• **Your goal**
Report each line in the data below that contains the word "Instruction".

----- Available data -----

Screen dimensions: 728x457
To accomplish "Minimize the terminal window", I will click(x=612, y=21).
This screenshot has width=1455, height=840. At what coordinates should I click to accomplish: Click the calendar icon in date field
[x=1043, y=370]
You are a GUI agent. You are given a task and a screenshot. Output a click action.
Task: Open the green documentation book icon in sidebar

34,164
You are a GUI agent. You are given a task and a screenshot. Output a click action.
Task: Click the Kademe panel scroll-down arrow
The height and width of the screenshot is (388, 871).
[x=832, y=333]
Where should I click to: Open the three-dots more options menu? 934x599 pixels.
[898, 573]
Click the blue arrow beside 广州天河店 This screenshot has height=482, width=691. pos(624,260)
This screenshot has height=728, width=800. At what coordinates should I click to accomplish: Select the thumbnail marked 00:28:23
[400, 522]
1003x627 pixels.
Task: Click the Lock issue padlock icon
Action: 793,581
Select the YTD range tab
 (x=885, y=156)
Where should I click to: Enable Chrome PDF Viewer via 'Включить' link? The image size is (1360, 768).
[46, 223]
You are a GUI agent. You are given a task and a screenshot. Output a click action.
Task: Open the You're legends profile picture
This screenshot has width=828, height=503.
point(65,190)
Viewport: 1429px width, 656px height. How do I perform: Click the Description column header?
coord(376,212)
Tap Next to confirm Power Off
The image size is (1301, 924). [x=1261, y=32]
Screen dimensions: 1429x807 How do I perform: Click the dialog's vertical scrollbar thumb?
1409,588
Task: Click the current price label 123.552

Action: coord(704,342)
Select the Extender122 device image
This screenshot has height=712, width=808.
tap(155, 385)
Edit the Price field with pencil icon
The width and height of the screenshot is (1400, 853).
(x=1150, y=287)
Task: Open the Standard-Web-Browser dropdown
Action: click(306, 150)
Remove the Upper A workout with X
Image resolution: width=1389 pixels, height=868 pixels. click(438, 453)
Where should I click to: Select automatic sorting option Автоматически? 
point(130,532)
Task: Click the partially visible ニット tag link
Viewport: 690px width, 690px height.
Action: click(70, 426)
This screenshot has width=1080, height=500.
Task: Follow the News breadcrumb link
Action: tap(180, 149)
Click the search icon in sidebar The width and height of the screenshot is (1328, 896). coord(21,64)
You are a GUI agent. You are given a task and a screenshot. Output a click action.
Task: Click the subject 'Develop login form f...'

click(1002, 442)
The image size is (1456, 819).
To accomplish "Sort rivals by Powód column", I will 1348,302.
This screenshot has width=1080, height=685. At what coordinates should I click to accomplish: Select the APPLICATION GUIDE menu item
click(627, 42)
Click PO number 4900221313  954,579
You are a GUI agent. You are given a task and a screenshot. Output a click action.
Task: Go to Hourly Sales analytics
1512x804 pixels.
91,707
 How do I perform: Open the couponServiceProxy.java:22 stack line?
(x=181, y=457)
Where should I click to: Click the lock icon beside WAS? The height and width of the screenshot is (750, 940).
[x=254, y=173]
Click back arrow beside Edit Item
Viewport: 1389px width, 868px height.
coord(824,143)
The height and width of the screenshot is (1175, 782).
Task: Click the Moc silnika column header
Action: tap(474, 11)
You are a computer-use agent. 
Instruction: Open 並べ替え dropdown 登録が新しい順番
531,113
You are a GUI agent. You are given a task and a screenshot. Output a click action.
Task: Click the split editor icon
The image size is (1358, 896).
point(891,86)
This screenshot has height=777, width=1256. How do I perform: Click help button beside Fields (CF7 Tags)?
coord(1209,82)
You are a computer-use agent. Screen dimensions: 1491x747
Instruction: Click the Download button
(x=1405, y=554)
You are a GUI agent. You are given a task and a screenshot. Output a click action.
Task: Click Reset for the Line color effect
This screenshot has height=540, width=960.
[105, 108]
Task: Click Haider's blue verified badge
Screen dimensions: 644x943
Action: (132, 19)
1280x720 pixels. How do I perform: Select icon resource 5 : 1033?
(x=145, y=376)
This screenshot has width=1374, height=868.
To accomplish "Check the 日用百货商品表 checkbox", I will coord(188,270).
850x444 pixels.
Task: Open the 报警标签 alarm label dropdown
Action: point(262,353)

-----

• **Response to the task**
Instruction: Open 並べ替え dropdown 登録が新しい順番
Instruction: Click the Download button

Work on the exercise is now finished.